Se desabrochó los primeros cuatro botones del vestido y se dio la vuelta.

Reed abrió los ojos e involuntariamente tomó aliento.

– Disfruta de tu reunión -le dijo ella, abrochándose otra vez los botones.

Salió antes de que él pudiera recuperar la voz.

En un impulso se detuvo frente al escritorio de Devon y le preguntó:

– ¿Qué tipo de trabajo era?

Devon pareció confundida.

– El de la mujer a la que estaba entrevistando Reed -añadió Elizabeth-. ¿Qué tipo de trabajo era?
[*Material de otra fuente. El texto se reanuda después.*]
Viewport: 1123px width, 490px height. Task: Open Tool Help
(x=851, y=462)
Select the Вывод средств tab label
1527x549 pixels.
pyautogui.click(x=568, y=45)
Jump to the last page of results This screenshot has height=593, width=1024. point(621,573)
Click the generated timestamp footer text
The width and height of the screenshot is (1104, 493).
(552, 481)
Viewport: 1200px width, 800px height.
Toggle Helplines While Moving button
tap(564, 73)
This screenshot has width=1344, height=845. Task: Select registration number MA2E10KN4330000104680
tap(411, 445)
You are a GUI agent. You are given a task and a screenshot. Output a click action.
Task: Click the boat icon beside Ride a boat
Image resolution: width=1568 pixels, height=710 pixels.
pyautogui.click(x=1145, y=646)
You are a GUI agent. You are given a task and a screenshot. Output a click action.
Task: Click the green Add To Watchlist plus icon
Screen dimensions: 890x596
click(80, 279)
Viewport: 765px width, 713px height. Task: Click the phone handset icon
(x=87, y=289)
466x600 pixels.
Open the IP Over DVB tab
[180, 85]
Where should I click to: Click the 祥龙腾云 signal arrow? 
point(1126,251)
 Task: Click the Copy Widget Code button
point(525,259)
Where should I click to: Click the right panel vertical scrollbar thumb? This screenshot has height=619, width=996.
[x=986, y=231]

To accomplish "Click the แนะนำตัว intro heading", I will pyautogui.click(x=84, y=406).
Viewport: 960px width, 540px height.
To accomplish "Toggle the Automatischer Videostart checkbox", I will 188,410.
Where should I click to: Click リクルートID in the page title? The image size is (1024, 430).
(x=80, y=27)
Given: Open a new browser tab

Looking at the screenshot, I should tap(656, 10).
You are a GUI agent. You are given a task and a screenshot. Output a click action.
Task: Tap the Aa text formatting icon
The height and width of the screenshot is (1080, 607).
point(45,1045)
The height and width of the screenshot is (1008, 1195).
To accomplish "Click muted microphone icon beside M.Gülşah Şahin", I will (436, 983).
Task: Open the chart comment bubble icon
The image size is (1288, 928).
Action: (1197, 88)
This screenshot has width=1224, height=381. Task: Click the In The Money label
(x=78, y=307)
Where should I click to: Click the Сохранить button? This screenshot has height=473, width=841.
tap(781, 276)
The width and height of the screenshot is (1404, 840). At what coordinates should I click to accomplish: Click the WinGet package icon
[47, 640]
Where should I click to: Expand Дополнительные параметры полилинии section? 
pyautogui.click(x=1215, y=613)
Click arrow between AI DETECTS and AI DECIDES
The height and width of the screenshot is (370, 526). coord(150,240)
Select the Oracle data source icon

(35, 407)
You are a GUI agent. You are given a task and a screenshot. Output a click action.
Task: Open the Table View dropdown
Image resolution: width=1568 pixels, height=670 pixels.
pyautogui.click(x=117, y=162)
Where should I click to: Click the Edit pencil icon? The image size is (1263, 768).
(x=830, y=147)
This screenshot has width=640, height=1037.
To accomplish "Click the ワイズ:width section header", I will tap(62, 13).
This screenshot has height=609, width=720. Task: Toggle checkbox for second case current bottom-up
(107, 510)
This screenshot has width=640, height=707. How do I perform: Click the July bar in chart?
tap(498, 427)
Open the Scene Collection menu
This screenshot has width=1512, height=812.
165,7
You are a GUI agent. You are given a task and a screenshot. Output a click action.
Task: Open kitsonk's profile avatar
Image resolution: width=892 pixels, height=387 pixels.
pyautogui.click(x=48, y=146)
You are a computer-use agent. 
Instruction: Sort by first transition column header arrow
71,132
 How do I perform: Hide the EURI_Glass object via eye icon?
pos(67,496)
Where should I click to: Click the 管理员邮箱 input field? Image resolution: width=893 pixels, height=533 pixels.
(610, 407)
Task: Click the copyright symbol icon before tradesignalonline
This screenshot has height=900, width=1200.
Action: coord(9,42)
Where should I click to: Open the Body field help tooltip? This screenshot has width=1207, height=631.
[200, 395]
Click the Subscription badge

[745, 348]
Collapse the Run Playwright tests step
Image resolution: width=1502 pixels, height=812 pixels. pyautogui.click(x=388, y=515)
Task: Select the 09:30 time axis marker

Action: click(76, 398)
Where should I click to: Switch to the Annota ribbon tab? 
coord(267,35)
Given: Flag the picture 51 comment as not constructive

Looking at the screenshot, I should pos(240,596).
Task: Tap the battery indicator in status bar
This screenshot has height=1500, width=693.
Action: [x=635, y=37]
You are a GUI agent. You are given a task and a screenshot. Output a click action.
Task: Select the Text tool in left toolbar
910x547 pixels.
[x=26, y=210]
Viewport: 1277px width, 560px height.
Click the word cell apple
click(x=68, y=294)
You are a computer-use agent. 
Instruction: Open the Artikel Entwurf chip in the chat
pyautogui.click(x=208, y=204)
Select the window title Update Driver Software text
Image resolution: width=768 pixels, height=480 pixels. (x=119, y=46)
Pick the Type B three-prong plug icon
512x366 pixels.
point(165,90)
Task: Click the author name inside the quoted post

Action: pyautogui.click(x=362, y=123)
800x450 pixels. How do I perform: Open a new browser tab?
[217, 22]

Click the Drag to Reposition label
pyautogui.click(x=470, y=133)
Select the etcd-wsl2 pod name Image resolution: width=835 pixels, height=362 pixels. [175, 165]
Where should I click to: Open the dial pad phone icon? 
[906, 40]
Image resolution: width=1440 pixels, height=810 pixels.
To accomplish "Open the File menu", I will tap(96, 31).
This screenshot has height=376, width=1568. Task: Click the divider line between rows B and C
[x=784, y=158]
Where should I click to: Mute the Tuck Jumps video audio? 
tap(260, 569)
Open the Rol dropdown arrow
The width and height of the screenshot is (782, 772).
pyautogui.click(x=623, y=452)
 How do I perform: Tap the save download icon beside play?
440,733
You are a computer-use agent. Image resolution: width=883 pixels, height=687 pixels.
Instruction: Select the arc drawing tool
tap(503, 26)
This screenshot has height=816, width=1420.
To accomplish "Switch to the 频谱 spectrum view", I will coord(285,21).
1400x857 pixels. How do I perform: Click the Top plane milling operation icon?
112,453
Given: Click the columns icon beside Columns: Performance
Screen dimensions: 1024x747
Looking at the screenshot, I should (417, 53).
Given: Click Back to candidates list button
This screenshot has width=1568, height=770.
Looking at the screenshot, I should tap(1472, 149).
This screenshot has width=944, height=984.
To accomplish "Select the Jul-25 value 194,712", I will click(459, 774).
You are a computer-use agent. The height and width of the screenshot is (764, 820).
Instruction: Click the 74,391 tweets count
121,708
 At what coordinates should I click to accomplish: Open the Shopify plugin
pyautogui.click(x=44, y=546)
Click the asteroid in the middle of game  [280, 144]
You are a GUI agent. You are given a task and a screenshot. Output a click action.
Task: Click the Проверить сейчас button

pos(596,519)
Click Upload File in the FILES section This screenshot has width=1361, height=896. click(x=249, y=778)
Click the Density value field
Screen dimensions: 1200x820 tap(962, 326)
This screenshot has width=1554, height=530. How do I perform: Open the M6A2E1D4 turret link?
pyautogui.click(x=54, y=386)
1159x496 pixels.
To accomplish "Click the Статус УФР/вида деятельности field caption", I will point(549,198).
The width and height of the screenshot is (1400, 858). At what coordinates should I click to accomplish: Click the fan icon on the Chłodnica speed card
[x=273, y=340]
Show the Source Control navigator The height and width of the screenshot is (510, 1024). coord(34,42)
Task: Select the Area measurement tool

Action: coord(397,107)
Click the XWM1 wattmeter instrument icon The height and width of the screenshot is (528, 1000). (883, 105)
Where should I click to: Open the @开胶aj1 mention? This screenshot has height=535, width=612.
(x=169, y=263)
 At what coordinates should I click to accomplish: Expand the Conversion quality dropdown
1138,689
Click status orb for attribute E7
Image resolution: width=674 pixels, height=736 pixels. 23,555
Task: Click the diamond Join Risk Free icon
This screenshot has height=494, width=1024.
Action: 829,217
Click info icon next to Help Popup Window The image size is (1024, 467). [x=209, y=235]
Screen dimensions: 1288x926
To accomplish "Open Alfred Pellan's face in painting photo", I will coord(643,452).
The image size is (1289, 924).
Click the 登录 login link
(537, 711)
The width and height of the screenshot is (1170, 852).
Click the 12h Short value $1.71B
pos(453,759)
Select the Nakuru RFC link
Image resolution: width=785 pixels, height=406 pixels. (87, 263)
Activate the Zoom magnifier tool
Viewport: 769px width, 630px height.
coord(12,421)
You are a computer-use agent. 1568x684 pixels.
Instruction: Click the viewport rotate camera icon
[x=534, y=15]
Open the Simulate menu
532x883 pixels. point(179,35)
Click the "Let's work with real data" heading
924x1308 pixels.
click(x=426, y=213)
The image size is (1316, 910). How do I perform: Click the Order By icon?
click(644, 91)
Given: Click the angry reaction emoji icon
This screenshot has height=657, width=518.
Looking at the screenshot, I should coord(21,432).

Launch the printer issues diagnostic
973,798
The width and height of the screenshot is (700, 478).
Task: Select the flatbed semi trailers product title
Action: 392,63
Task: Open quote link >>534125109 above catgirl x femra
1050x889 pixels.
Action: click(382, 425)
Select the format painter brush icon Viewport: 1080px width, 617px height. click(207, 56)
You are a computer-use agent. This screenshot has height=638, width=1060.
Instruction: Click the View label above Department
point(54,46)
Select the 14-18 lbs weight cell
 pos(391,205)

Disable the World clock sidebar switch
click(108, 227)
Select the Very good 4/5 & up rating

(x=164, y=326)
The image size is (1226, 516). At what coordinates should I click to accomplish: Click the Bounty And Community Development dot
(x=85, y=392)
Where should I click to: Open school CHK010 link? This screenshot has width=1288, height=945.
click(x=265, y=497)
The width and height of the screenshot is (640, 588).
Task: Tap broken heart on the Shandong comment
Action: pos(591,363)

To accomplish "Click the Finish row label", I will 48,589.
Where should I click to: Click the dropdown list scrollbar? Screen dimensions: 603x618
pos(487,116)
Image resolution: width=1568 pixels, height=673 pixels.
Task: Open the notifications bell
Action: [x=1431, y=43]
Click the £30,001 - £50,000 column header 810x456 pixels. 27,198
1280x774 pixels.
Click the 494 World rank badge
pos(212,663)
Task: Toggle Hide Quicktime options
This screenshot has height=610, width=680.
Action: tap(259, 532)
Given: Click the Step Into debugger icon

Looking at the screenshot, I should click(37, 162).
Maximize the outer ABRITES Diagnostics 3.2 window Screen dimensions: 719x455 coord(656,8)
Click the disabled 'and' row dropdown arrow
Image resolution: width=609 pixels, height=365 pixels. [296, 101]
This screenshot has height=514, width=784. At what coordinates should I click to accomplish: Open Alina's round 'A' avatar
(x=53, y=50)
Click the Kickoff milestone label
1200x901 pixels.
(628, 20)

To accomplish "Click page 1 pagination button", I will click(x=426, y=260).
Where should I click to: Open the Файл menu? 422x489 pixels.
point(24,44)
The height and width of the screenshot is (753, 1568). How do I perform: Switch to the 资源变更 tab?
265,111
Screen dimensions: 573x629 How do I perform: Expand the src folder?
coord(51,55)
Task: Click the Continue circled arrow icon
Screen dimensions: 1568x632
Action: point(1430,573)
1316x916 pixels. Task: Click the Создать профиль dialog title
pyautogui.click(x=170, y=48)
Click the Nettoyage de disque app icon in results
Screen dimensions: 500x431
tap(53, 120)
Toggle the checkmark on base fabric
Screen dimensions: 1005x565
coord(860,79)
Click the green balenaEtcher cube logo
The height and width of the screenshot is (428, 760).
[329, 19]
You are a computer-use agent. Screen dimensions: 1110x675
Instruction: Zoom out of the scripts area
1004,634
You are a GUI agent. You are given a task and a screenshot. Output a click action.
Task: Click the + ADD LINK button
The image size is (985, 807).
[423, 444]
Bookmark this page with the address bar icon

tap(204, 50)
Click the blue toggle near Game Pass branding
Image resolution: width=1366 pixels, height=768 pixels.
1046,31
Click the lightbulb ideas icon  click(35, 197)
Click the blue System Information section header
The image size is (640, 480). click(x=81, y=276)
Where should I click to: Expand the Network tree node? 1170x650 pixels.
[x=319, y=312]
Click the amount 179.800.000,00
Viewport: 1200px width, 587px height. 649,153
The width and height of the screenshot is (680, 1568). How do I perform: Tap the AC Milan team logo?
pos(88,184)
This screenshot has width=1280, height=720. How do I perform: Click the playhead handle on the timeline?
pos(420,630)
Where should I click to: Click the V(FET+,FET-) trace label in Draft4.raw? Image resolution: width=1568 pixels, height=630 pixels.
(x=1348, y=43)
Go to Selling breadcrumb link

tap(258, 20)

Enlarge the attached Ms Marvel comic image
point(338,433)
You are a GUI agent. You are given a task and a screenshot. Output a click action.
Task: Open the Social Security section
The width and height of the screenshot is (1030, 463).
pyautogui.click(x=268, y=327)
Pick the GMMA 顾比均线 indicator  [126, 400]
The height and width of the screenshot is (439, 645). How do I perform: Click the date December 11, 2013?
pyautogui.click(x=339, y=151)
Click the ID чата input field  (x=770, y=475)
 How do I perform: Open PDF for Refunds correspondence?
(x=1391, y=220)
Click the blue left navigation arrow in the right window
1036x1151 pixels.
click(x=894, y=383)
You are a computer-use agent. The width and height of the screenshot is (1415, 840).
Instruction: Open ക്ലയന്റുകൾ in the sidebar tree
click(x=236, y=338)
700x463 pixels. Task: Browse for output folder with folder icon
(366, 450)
– Oh… -Devon hizo una pausa-. Contable.

– Gracias.

– De nada.

Elizabeth se dirigió al ascensor y se encontró con Trent y con Gage, que venían del lado opuesto. Al menos lo de la reunión era verdad, pensó.

La verdad era que no sabía qué iba a hacer con aquella situación.

Capítulo Cuatro

El padre de Reed se sintió irritado.

– ¿Dices que Kendrick no llamó nunca, nunca sugirió ni dio a entender…?

– Nunca -lo interrumpió Reed-. Ni una sola vez.

– Cosas como éstas son las que pueden causar un impacto en la empresa.

– Lo sé, padre.

– Son estas cosas las que pueden causar una pérdida de millones de dólares.

– Eso también lo sé -insistió Reed.

Anton, su padre, dijo desde detrás de su escritorio:

– ¿Tienes un buen abogado? ¿Cooperarás totalmente?